### Dataset:

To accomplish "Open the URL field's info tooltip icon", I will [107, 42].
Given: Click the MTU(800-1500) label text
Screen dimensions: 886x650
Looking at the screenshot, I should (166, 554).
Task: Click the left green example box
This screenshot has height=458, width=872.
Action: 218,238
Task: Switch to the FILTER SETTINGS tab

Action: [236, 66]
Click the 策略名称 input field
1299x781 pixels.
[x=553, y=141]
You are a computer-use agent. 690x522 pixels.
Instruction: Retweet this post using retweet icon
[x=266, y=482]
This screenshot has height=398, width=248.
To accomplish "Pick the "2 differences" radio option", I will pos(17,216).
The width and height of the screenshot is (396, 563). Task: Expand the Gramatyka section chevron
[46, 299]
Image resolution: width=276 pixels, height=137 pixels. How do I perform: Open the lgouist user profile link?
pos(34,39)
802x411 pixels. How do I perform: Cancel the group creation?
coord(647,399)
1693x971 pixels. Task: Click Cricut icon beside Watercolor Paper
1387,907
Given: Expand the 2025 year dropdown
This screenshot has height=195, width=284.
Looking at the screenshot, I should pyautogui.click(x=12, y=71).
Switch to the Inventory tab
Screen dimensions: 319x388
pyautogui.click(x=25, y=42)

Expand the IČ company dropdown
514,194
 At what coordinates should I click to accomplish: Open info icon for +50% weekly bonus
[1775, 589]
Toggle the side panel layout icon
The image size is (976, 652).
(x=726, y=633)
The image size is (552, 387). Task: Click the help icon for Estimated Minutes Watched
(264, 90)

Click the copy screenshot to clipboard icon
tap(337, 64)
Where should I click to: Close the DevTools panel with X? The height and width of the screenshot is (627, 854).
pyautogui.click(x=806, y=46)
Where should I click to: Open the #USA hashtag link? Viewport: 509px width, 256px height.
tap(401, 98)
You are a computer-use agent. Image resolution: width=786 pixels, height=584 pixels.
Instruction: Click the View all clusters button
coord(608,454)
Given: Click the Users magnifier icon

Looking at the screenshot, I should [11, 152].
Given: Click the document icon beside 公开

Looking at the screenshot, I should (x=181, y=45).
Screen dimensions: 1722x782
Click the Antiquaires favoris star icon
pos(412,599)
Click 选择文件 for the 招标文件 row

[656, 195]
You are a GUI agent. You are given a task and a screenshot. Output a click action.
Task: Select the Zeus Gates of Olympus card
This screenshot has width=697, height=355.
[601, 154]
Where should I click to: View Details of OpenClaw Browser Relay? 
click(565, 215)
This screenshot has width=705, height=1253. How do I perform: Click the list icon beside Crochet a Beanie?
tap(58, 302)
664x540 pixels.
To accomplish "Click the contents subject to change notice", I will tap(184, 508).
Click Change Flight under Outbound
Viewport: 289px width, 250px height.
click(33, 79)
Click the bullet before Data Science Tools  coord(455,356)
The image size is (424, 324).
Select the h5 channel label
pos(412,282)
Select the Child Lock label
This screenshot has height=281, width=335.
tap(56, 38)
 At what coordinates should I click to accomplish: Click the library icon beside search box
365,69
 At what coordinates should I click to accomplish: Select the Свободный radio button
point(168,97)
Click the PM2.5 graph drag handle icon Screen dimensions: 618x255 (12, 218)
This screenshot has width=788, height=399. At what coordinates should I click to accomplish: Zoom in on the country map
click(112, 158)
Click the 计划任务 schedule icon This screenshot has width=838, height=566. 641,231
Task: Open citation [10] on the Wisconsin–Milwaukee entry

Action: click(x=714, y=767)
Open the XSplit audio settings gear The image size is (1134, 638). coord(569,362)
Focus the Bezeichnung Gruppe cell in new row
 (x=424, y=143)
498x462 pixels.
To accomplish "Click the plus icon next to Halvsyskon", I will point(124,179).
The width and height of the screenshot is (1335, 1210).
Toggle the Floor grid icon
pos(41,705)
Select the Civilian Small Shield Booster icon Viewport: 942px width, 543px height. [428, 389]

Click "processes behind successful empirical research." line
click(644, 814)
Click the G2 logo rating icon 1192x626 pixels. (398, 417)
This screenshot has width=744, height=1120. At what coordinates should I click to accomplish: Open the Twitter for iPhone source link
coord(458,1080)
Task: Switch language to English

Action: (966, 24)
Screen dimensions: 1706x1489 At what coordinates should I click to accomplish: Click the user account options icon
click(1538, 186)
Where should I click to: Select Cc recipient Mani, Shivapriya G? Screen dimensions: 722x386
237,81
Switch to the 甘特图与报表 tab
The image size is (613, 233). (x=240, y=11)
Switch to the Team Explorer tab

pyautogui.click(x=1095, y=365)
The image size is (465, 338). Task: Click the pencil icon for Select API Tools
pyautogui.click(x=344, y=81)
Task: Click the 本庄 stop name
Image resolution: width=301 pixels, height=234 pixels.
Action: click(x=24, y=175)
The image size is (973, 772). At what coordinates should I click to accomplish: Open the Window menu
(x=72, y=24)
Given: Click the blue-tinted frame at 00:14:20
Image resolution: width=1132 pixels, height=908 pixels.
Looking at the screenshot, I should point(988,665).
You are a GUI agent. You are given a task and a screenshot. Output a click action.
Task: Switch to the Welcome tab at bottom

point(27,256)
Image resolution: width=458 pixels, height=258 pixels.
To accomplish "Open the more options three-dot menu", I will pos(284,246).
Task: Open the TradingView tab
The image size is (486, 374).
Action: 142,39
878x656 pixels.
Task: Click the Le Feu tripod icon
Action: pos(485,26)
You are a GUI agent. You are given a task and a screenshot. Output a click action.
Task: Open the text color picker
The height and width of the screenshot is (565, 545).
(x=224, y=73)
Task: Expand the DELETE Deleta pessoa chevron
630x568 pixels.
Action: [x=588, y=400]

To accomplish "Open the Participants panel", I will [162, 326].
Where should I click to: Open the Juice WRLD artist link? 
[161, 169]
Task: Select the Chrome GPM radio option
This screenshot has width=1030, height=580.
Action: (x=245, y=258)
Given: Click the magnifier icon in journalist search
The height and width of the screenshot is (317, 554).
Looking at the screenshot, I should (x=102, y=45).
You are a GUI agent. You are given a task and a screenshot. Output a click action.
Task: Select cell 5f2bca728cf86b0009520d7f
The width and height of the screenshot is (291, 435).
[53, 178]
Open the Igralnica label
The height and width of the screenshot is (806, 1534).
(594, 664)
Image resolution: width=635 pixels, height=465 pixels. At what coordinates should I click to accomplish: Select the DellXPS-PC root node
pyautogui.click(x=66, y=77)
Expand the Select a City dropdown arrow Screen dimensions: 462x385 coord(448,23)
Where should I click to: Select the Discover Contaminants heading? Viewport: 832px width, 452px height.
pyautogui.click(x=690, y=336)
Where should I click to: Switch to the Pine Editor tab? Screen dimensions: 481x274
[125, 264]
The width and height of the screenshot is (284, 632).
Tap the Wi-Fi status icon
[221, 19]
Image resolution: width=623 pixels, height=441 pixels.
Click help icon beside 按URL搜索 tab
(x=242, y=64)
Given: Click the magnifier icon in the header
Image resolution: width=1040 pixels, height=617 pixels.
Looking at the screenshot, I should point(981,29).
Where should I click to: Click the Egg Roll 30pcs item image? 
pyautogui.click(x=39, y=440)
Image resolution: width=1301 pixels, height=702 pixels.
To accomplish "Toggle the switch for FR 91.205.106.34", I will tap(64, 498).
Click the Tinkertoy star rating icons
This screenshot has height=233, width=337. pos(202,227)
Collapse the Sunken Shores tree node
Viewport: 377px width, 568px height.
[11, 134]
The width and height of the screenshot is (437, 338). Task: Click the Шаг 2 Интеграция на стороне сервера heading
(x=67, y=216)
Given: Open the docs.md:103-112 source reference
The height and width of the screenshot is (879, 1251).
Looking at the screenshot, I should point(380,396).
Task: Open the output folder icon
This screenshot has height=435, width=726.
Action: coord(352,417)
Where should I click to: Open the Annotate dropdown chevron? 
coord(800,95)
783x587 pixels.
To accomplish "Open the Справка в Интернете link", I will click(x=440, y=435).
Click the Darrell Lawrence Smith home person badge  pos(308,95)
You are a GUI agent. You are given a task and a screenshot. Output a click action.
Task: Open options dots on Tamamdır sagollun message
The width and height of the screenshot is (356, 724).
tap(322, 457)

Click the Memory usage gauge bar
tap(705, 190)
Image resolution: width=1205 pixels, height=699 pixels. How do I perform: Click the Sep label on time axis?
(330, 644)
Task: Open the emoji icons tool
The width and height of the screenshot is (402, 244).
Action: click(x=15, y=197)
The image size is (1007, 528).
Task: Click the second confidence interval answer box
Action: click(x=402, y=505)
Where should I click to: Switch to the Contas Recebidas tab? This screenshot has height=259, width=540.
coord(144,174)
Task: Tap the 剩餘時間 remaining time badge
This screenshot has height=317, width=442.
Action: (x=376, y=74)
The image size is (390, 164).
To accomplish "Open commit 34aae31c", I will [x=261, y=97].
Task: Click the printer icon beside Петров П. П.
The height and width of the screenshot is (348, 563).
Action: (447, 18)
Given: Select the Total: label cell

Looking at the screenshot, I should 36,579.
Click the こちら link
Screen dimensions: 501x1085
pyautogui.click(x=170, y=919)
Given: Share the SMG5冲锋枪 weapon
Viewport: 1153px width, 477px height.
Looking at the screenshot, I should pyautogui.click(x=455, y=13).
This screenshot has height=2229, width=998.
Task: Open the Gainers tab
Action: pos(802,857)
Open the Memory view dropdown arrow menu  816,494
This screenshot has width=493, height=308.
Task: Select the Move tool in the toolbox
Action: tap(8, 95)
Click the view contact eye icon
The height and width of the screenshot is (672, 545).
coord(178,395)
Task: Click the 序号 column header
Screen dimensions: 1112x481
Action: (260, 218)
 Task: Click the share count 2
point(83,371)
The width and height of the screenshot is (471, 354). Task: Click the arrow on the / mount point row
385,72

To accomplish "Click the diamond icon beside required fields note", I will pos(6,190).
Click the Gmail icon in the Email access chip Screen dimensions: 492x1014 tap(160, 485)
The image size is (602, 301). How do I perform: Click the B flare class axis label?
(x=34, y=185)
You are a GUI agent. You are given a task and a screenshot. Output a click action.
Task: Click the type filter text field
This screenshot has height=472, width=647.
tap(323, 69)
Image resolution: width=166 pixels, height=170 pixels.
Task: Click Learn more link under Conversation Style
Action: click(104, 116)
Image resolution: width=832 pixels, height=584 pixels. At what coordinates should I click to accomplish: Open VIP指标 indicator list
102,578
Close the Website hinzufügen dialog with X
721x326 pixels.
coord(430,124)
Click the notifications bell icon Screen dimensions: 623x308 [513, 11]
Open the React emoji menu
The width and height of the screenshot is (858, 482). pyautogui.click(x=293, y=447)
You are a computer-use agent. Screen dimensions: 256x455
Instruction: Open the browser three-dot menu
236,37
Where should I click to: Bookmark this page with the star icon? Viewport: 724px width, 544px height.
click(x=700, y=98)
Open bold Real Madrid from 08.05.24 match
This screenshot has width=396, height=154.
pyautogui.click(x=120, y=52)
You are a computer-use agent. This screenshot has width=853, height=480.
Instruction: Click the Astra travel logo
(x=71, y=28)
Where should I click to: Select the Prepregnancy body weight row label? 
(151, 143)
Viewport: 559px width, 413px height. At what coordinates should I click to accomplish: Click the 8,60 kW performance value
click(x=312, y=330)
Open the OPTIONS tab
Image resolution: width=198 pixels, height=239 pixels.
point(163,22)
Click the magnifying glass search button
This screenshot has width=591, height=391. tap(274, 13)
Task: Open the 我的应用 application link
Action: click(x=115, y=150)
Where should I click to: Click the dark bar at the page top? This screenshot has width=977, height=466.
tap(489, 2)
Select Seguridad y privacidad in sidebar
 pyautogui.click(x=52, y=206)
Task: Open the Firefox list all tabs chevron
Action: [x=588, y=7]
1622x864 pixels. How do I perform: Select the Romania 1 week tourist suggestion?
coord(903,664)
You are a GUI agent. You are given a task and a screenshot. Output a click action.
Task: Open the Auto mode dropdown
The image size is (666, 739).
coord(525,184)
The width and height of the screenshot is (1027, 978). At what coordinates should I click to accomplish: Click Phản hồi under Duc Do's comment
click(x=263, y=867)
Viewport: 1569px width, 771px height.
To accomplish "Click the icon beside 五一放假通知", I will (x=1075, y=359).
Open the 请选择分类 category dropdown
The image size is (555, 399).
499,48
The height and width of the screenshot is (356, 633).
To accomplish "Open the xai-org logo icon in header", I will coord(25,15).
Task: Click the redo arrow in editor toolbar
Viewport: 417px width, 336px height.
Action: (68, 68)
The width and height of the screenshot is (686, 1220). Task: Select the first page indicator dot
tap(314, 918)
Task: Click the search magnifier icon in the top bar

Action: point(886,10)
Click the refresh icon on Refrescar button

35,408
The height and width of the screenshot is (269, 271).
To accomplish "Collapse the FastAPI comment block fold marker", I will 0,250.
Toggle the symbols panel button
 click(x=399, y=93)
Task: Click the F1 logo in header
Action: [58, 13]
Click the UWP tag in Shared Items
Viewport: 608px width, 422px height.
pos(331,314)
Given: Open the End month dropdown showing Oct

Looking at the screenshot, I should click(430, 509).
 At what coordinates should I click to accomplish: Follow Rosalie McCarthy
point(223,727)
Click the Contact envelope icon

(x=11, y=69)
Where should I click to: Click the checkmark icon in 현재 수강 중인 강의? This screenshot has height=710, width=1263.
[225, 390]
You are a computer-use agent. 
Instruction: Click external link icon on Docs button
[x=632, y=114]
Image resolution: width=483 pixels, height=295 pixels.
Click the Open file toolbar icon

### Exercise:
Each line holding "text" in the records should be copied out.

### Exercise solution:
Given: Click the MTU(800-1500) label text
Task: Open the text color picker
Task: Click the type filter text field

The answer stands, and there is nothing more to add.